Rewrite the part of the data that opens with the line containing "Task: Open the Place menu" and closes with the line containing "tap(464, 676)" as a two-column CSV with the headers instruction and response, one row per instruction. Put each text in a single quoted field, with any line breaks replaced by spaces.

Data on where targets appear
★ ★ ★

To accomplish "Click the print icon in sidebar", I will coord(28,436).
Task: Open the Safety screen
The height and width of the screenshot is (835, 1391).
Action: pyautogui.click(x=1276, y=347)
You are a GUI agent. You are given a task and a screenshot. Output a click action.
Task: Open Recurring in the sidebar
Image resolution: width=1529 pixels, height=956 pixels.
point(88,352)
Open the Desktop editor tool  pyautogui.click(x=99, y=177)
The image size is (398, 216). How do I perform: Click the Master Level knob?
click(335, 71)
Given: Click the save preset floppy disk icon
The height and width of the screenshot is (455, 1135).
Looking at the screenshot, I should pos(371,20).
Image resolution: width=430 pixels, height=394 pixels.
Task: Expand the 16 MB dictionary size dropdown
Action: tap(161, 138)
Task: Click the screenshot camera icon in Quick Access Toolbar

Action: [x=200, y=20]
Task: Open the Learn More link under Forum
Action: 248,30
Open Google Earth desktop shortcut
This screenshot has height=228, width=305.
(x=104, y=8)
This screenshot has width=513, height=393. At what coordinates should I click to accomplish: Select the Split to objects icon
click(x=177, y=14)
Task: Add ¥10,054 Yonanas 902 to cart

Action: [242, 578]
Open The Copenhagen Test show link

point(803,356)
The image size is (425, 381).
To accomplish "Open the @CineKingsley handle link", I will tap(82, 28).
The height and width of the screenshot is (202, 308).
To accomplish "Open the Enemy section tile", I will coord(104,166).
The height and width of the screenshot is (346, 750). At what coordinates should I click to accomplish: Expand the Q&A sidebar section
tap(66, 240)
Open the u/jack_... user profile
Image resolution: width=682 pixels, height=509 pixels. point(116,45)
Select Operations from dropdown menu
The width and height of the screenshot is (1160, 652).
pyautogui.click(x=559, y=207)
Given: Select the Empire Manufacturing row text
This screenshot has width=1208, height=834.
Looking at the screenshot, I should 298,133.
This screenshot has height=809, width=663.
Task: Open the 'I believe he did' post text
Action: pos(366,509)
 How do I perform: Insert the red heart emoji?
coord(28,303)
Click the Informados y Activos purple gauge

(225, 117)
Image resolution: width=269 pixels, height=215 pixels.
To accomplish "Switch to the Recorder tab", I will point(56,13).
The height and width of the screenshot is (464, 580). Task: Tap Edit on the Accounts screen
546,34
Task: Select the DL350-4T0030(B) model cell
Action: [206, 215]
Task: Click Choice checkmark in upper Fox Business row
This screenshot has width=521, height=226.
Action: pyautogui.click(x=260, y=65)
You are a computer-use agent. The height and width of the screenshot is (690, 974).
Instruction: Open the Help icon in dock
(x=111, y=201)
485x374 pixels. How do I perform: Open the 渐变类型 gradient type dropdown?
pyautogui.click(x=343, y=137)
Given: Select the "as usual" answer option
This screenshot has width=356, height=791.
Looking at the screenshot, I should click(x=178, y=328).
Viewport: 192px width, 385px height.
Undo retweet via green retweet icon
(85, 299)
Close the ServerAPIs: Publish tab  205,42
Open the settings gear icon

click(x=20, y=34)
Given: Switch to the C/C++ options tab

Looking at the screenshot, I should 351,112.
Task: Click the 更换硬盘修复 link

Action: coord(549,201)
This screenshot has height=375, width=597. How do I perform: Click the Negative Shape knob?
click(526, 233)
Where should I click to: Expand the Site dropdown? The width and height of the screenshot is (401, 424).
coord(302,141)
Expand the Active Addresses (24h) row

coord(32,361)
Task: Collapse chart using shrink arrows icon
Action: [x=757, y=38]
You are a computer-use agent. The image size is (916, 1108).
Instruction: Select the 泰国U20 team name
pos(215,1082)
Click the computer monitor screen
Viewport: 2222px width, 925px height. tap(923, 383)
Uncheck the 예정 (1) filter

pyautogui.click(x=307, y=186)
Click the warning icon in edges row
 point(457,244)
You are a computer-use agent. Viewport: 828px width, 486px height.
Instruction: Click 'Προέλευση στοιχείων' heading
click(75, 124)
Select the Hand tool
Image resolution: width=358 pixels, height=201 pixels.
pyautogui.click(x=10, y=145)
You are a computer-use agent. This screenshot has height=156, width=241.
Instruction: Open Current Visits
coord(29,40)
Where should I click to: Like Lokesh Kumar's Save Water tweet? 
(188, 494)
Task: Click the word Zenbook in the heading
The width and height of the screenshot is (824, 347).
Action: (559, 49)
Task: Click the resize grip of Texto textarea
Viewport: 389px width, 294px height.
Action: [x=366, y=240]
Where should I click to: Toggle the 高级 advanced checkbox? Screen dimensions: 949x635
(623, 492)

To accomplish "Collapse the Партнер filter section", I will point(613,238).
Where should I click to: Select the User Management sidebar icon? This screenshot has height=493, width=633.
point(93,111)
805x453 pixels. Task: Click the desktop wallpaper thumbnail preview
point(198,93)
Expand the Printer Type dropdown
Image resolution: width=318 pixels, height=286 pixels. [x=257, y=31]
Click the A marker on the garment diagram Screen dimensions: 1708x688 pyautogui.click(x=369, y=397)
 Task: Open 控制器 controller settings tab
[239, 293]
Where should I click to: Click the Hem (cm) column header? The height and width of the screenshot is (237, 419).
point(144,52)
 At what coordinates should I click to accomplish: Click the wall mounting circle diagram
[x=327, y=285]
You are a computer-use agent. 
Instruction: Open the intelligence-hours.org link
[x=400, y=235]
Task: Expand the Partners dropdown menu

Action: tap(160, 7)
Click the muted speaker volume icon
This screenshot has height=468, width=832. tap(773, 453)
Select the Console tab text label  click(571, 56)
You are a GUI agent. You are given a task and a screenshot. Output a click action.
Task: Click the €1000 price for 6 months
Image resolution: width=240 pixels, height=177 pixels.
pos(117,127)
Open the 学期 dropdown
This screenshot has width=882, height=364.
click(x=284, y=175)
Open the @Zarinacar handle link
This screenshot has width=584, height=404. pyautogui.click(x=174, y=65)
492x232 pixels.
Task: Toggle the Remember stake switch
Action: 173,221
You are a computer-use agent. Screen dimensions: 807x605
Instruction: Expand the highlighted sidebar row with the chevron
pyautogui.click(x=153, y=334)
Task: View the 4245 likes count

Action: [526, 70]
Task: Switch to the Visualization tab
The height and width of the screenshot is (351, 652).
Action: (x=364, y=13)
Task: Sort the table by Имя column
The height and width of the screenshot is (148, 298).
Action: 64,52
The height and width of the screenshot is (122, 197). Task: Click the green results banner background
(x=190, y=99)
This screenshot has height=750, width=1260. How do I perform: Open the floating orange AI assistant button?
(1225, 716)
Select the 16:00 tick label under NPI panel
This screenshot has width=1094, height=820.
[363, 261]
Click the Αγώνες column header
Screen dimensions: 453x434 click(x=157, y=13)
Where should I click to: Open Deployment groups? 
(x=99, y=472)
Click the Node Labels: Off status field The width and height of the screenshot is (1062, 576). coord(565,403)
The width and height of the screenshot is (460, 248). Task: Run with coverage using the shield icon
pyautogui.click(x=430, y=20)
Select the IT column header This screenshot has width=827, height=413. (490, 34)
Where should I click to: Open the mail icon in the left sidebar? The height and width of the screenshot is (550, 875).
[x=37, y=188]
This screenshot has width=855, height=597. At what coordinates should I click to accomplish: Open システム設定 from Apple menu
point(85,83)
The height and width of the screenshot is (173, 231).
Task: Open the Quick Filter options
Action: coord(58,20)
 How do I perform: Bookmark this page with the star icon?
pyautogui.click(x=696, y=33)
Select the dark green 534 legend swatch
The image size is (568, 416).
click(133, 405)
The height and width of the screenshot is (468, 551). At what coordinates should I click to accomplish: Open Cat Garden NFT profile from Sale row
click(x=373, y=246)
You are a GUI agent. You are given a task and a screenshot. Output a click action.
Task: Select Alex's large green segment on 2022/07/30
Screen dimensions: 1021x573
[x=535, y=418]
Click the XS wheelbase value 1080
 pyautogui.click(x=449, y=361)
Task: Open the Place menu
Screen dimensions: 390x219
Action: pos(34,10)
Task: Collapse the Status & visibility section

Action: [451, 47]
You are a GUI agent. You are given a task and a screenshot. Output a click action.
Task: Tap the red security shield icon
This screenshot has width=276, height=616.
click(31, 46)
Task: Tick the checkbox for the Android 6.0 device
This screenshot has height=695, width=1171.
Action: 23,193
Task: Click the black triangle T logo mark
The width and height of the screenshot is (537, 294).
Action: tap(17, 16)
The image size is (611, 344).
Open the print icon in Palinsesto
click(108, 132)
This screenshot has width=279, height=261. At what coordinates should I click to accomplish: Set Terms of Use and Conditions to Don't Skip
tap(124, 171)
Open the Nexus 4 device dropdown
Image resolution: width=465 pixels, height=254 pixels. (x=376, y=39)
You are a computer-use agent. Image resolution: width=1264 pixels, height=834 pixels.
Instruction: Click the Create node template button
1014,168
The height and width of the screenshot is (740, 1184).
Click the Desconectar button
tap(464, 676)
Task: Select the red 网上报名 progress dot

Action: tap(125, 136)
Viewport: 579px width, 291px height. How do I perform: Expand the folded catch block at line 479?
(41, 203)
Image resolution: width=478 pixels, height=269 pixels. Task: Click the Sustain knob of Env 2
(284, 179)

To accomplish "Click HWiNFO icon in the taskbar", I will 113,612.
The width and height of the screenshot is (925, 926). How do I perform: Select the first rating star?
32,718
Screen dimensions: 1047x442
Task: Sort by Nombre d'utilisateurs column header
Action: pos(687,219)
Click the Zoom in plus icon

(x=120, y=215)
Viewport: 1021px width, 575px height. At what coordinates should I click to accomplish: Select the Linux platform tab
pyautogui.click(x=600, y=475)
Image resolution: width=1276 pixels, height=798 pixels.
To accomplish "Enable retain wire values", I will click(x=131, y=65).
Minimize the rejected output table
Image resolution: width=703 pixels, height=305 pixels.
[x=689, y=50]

★ ★ ★

Finished task:
instruction,response
"Task: Open the Place menu Screen dimensions: 390x219","Action: pos(34,10)"
"Task: Collapse the Status & visibility section","Action: [451, 47]"
"You are a GUI agent. You are given a task and a screenshot. Output a click action. Task: Tap the red security shield icon This screenshot has width=276, height=616.","click(31, 46)"
"Task: Tick the checkbox for the Android 6.0 device This screenshot has height=695, width=1171.","Action: 23,193"
"Task: Click the black triangle T logo mark The width and height of the screenshot is (537, 294).","Action: tap(17, 16)"
"The image size is (611, 344). Open the print icon in Palinsesto","click(108, 132)"
"This screenshot has width=279, height=261. At what coordinates should I click to accomplish: Set Terms of Use and Conditions to Don't Skip","tap(124, 171)"
"Open the Nexus 4 device dropdown","Image resolution: width=465 pixels, height=254 pixels. (x=376, y=39)"
"You are a computer-use agent. Image resolution: width=1264 pixels, height=834 pixels. Instruction: Click the Create node template button","1014,168"
"The height and width of the screenshot is (740, 1184). Click the Desconectar button","tap(464, 676)"